**Available data**.

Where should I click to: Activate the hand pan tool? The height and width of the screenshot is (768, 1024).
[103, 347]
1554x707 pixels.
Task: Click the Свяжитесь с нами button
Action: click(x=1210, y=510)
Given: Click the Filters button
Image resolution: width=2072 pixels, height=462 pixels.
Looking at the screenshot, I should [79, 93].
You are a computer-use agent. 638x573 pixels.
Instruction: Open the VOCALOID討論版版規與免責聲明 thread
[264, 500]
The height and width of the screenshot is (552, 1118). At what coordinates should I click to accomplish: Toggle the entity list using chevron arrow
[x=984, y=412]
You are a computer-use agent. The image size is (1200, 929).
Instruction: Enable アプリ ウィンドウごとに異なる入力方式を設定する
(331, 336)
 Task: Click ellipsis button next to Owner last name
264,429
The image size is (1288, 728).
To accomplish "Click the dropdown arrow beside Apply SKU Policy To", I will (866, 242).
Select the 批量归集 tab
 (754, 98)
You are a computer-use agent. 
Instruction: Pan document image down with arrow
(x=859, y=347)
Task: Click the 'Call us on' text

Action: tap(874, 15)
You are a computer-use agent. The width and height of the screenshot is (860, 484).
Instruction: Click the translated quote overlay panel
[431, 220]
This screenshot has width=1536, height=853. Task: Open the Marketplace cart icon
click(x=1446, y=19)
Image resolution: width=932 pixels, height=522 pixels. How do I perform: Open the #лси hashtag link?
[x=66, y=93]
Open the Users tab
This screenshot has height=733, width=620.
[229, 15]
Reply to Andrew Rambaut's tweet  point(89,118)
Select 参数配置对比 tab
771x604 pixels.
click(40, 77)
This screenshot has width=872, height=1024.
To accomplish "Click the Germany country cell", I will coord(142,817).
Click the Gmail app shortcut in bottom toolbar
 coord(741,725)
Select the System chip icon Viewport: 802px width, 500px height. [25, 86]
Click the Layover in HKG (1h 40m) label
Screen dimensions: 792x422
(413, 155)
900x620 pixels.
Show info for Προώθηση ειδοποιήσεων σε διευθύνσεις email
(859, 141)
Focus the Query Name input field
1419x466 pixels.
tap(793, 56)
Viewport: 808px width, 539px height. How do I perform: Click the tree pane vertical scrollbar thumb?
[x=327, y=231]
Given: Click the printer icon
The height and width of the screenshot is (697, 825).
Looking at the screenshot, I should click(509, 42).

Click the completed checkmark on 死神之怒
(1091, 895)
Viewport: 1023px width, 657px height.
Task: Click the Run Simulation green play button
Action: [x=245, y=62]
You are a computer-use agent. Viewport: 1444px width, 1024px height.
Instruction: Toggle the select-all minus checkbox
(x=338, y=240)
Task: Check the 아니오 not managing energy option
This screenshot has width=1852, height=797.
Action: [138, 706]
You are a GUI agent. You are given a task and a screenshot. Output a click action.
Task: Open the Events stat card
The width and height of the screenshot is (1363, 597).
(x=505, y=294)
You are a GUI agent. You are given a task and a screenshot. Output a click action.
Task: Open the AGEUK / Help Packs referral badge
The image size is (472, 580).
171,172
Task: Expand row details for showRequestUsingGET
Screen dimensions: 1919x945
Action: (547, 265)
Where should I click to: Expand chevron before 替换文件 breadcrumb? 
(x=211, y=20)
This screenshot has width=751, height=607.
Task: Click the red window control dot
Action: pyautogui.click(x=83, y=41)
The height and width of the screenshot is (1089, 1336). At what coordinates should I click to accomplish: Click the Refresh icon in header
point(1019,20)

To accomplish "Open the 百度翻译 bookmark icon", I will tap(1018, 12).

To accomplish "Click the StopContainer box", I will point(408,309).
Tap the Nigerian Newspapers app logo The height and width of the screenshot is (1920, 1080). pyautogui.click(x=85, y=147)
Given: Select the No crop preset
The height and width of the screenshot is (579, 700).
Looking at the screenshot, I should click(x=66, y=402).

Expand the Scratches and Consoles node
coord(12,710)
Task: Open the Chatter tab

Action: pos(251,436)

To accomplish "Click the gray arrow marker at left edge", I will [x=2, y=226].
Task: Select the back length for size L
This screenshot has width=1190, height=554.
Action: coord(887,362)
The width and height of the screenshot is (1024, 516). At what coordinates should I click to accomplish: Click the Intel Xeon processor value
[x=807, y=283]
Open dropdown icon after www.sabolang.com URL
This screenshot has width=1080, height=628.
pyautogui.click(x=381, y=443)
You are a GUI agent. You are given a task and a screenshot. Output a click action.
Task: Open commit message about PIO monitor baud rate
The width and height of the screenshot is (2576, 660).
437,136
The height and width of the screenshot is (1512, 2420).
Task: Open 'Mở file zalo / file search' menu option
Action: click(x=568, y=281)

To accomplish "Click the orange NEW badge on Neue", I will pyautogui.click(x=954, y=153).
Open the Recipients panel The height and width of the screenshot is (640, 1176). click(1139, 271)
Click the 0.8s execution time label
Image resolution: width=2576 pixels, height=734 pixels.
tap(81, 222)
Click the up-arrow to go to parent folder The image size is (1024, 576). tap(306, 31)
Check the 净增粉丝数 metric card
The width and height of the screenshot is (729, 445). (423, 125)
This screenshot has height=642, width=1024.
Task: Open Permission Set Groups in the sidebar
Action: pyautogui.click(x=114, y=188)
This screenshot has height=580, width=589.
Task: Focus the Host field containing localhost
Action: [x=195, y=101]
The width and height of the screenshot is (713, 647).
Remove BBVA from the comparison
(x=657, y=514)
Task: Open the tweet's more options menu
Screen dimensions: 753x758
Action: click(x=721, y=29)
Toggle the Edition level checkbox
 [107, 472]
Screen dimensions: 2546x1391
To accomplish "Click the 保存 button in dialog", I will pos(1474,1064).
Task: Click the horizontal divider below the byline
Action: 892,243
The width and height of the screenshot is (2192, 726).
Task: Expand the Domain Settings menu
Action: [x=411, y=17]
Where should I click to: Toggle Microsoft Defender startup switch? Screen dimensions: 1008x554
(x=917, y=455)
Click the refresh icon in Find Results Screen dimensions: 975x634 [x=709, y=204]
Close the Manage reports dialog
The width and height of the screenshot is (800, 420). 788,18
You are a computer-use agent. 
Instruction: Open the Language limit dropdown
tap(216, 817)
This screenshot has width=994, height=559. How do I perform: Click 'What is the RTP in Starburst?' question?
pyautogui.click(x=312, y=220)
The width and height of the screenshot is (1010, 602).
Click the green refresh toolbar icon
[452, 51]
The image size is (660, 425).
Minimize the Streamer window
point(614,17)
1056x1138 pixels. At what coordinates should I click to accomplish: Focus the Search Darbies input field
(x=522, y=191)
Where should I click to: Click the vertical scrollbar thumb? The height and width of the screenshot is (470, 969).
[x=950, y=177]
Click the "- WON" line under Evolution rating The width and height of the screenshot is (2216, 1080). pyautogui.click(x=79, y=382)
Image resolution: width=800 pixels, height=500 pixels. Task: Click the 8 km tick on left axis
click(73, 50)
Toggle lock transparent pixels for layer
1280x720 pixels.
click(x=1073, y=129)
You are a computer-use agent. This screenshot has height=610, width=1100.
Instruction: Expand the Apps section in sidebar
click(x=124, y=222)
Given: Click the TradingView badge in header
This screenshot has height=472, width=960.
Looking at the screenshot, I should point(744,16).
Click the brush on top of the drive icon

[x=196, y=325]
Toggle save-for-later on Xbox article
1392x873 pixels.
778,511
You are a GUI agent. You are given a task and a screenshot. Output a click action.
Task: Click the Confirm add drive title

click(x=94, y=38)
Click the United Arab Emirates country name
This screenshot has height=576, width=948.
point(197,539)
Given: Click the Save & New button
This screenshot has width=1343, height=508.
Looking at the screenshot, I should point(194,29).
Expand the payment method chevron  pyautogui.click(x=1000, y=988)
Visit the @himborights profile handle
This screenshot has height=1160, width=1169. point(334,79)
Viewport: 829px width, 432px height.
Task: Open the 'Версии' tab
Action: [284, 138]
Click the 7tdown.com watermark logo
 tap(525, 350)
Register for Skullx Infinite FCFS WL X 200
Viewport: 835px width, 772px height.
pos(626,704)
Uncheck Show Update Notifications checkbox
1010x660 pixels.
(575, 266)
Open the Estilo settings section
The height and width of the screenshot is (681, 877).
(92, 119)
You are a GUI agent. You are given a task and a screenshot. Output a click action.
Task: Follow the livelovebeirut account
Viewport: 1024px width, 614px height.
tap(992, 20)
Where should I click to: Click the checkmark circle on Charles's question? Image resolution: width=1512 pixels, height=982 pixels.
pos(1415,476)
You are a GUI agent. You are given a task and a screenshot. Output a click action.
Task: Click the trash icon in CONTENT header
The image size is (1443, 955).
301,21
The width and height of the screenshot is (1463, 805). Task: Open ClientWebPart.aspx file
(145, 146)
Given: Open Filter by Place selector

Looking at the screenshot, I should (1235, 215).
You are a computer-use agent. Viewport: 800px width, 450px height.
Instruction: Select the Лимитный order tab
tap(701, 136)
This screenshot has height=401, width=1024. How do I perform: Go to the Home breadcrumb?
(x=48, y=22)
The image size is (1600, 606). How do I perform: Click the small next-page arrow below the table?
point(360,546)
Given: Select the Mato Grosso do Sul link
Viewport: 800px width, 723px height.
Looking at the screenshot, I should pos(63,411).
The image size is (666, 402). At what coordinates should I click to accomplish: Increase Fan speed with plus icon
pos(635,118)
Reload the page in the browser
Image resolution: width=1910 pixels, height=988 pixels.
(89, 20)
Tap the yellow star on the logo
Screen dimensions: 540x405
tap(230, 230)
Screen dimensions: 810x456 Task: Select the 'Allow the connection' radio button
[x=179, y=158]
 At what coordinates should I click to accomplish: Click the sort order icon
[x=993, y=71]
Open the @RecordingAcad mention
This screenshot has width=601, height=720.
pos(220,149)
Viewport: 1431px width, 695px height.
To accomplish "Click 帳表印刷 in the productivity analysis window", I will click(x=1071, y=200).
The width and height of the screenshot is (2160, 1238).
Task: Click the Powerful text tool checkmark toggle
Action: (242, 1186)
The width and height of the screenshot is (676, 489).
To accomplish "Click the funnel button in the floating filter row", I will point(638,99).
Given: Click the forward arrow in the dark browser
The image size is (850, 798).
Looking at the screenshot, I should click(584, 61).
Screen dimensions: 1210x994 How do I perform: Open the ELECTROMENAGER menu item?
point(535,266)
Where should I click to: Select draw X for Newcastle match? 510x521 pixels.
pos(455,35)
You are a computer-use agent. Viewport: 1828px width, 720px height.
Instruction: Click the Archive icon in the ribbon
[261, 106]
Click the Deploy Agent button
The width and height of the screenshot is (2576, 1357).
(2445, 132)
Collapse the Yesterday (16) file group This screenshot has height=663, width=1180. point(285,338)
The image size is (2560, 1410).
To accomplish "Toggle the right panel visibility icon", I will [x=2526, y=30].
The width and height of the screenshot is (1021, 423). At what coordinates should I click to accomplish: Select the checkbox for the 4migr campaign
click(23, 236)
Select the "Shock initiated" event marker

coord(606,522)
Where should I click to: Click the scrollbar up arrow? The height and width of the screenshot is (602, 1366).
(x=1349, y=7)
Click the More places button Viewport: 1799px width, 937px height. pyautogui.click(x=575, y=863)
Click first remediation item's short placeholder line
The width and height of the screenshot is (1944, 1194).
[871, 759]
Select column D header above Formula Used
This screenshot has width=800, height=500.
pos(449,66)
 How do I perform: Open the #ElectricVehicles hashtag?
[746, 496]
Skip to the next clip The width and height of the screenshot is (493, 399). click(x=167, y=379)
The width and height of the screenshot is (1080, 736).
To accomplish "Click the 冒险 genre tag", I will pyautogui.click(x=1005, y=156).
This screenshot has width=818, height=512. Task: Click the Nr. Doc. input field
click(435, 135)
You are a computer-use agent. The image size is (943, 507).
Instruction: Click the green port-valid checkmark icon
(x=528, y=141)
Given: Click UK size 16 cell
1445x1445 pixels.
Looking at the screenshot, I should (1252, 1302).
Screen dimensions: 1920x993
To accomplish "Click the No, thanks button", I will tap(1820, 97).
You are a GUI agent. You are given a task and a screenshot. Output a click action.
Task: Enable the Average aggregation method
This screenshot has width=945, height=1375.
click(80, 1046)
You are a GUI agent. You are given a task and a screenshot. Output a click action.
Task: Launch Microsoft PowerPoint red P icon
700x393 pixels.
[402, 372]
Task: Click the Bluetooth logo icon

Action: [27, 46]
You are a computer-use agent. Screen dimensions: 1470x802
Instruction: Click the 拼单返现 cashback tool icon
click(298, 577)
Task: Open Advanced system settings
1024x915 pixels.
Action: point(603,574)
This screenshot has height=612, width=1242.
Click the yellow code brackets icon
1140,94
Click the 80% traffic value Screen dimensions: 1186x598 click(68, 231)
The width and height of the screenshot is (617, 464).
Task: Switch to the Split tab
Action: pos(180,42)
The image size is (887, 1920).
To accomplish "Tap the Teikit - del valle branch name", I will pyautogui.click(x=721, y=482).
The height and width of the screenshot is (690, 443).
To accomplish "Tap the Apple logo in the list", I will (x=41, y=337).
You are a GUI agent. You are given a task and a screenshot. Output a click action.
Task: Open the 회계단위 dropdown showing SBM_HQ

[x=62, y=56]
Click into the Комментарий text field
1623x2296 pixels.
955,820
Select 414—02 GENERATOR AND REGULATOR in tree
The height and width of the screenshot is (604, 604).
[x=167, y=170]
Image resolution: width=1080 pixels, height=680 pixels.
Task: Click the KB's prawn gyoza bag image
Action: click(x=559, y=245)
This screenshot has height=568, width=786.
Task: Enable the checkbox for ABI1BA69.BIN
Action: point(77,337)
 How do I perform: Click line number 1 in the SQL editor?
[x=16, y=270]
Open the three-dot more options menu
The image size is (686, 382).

**Task to carry out**. Would you copy out exactly the lines above that start at the one containing "The height and width of the screenshot is (697, 825)." and end at the one containing "You are a computer-use agent. Viewport: 1444px", inclusive?

**Exercise response**.
The height and width of the screenshot is (697, 825).
Looking at the screenshot, I should click(509, 42).

Click the completed checkmark on 死神之怒
(1091, 895)
Viewport: 1023px width, 657px height.
Task: Click the Run Simulation green play button
Action: [x=245, y=62]
You are a computer-use agent. Viewport: 1444px width, 1024px height.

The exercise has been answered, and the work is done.